Source data:
= = = = = = =

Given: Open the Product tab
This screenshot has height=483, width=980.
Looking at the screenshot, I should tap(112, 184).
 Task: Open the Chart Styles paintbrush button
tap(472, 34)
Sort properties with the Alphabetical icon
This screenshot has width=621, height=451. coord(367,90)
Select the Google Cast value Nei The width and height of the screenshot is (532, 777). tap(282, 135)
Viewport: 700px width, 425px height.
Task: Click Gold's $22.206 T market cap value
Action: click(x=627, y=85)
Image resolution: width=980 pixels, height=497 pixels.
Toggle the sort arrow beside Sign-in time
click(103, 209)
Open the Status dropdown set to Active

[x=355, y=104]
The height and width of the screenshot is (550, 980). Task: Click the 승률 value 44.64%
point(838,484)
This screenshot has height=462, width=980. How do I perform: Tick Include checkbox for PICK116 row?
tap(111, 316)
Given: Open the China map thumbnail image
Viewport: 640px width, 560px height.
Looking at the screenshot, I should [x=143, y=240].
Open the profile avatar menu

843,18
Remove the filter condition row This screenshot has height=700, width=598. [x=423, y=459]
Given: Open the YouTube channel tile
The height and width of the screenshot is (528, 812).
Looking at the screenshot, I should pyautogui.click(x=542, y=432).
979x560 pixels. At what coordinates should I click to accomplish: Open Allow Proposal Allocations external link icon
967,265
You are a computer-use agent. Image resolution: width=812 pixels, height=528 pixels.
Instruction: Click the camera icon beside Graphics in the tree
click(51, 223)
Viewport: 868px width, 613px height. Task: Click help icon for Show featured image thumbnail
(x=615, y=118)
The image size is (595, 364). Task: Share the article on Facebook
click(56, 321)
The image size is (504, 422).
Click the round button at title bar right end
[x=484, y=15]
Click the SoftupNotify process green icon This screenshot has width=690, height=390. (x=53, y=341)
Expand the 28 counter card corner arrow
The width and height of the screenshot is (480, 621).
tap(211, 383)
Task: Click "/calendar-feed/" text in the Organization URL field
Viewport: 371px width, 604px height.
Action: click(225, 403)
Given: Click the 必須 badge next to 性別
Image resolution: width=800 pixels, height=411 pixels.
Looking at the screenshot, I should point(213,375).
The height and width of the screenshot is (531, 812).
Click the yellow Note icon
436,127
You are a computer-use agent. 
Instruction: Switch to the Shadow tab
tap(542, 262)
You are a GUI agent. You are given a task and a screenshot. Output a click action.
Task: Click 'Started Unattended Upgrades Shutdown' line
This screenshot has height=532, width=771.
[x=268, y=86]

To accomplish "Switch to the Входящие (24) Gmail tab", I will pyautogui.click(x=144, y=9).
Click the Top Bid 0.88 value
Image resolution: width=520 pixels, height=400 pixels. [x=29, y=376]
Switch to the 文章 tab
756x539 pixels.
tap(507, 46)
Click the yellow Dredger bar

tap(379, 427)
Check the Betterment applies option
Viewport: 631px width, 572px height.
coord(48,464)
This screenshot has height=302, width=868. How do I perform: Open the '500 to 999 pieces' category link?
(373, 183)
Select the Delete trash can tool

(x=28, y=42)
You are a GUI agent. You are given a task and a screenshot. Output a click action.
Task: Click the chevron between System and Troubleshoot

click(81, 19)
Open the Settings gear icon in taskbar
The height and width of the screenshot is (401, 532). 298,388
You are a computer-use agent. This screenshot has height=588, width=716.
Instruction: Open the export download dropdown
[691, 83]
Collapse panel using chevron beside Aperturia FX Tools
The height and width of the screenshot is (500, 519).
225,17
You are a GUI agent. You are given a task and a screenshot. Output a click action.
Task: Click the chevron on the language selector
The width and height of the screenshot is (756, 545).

= = = = = = =

▶ **Instructions for the task**
If a line in the records holds the string "computer", count it, and give only the total.

▶ **Written response**
3